Arctic Fox Hair Dye was built by Kristen Leanne and Ryan Morgan before LG H&H acquired the brand for $100 million, reshaping its ownership and leadership.
LG H&H Co., Ltd., the South Korean consumer goods giant and subsidiary of LG Corporation, owns a controlling 56% stake in Boinca Inc., the California-based company behind Arctic Fox hair dye.1PR Newswire. Hair Care Brand Arctic Fox Sells Majority Stake to LG Household and Health Care The $100 million acquisition closed in September 2021, making Arctic Fox part of a Korean beauty conglomerate rather than the independent startup many fans still picture. The brand’s origin story is also more complicated than its marketing once suggested, involving founders who came aboard after the company already existed.
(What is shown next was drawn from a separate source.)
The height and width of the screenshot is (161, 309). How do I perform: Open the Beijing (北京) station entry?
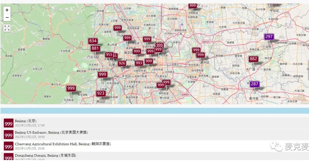26,121
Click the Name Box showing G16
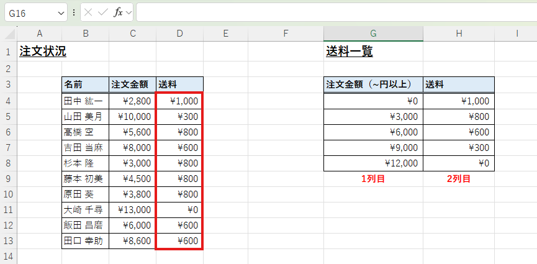 pos(30,12)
LG H&H Co., Ltd. (formerly LG Household & Health Care Ltd.) is headquartered in Seoul, South Korea, and operates across three business segments: cosmetics, household goods, and beverages.2LG H&H. Company History Its beauty portfolio includes prestige Korean skincare lines like The History of Whoo, SU:M37, and CNP. Acquiring Arctic Fox gave LG H&H a direct foothold in the American semi-permanent color market, a category with a younger, social-media-driven customer base that differs sharply from its existing luxury skincare audience.
On the American side, the entity that actually manufactures and sells the dye is Boinca, Inc., a company registered in California with offices in Cerritos.3Arctic Fox. Terms and Conditions Boinca does business under the name Arctic Fox and handles day-to-day operations, product development, and shipping from its California facilities. LG H&H’s 56% stake gives it majority voting control and the ability to shape strategic direction, while the remaining 44% stays with earlier stakeholders.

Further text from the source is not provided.